ベッセント財務長官は発表前の会合で、トランプ氏に対して、こうした懸念を直接伝えたとされる。その際これらの懸念はホワイトハウス内の経済当局者が共有しているものだと強調したという。当局者らは同日早く、国債市場で加速する売りについてトランプ氏に報告していた。
債券市場の混乱は政権の当局者や市場関係者を動揺させている。これは、世界的な経済危機や株価の値動きが激しい局面で歴史的に見られた状況とは正反対なためだ。米国債は市場で最も安全な資産とみなされている。世界中の投資家は、世界の金融システムにおける米国の支配的な役割が資産の安全性を保証してくれるという確信のもと、米国債に逃げ込むのだ。
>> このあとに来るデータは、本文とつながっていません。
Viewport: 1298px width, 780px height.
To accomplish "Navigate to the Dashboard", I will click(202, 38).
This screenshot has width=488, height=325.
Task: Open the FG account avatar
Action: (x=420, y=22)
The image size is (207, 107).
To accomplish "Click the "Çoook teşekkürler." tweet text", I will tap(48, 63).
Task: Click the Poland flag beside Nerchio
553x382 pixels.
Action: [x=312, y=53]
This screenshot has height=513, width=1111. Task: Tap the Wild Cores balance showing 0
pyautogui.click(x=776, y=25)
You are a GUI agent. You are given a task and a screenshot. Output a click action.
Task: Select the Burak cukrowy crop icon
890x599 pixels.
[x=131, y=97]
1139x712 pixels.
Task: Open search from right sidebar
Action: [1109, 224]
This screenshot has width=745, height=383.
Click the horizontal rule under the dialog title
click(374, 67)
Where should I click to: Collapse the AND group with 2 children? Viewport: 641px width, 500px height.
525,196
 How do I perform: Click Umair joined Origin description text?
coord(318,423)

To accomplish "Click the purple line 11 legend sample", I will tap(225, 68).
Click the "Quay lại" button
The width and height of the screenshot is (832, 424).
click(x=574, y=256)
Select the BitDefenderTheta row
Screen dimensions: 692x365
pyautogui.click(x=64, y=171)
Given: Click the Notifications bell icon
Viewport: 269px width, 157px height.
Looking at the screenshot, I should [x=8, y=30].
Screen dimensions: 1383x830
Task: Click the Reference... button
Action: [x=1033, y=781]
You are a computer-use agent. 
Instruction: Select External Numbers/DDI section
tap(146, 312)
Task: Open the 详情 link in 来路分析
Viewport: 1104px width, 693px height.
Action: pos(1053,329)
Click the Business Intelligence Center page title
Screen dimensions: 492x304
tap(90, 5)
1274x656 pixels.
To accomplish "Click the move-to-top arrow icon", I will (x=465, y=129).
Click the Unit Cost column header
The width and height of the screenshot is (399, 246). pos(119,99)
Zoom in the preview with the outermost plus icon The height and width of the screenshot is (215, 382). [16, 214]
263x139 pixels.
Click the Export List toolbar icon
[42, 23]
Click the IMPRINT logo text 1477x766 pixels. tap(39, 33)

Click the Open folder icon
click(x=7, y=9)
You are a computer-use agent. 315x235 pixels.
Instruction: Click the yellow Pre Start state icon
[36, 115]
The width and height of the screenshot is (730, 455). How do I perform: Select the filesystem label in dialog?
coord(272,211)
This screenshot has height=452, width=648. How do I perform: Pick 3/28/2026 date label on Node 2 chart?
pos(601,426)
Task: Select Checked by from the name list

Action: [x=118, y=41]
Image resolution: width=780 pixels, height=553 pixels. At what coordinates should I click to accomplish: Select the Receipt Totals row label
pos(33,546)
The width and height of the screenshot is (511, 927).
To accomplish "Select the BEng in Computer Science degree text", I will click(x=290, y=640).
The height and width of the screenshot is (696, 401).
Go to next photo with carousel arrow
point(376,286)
しかし、トランプ氏が掲げる関税政策によって、各国指導者が米国による長年の安全保障や経済での同盟関係の持続性に疑問を抱くようになったのと同じく、安全な資産の急速な売りによって、金融市場も同様の疑念を抱いているのではないかとの懸念が強まっている。
トランプ氏も債券市場を注視していたことを認め、関税の一時停止を発表後、記者団に対し、市場は「非常に扱いにくい」と語った。
財務省にとって特に懸念材料だったのが、10年物国債の利回りの急上昇だった。利回りが上昇すると、米国の消費者は住宅ローン金利や企業の資金調達コストなど、さまざまな面でコストの上昇に直面することになる。